Treiber-Virtualisierung ist ein technisches Verfahren, bei dem ein Hostsystem oder ein Hypervisor eine Abstraktionsschicht bereitstellt, welche es Gastsystemen erlaubt, Hardwaregeräte über virtuelle Treiber anzusprechen, obwohl die eigentliche Treiberlogik im Host oder in einer separaten Umgebung läuft. Im Bereich der Sicherheit dient dies dazu, die direkten Privilegien von Treibern auf Gastsystemebene zu eliminieren und deren Zugriff auf den Hostspeicher zu kontrollieren.

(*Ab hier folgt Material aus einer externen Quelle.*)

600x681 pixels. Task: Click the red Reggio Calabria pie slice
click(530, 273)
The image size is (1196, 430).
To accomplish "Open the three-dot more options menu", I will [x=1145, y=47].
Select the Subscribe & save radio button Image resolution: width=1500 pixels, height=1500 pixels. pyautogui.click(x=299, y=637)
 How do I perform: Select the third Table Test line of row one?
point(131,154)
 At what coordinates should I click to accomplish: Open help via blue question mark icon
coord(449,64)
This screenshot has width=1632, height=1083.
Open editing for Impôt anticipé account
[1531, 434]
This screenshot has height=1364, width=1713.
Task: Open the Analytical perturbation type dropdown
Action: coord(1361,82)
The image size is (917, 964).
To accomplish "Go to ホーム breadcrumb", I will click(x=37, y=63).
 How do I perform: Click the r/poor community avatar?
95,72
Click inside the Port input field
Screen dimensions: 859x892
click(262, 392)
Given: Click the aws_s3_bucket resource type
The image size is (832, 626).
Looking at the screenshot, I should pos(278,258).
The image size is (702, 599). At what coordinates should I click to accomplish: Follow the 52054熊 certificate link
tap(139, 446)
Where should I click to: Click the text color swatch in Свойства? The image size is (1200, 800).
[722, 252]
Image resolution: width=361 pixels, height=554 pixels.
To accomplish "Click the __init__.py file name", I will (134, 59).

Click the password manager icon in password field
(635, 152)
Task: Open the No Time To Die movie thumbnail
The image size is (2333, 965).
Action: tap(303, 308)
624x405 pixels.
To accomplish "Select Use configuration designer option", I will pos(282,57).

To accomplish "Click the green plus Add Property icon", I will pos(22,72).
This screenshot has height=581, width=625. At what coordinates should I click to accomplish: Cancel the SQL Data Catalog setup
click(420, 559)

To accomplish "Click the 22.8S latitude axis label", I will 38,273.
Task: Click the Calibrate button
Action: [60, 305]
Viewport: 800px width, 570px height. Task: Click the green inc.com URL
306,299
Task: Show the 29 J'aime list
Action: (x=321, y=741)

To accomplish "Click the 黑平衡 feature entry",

Dies verbessert die Robustheit, da Fehler in Gasttreibern nicht direkt zu einem Absturz des Hypervisors führen können.
Abstraktion
Die Bereitstellung einer standardisierten, virtuellen Schnittstelle für das Gastbetriebssystem, die die Notwendigkeit echter, nicht-virtualisierter Treiber entfallen lässt.
Kontrollebene
Die zentrale Verwaltung und Validierung aller I/O-Anfragen durch den Hypervisor, bevor diese an die physische Hardware weitergeleitet werden.
Etymologie
Die Kombination des Konzepts der „Virtualisierung“ angewandt auf die Komponente „Treiber“.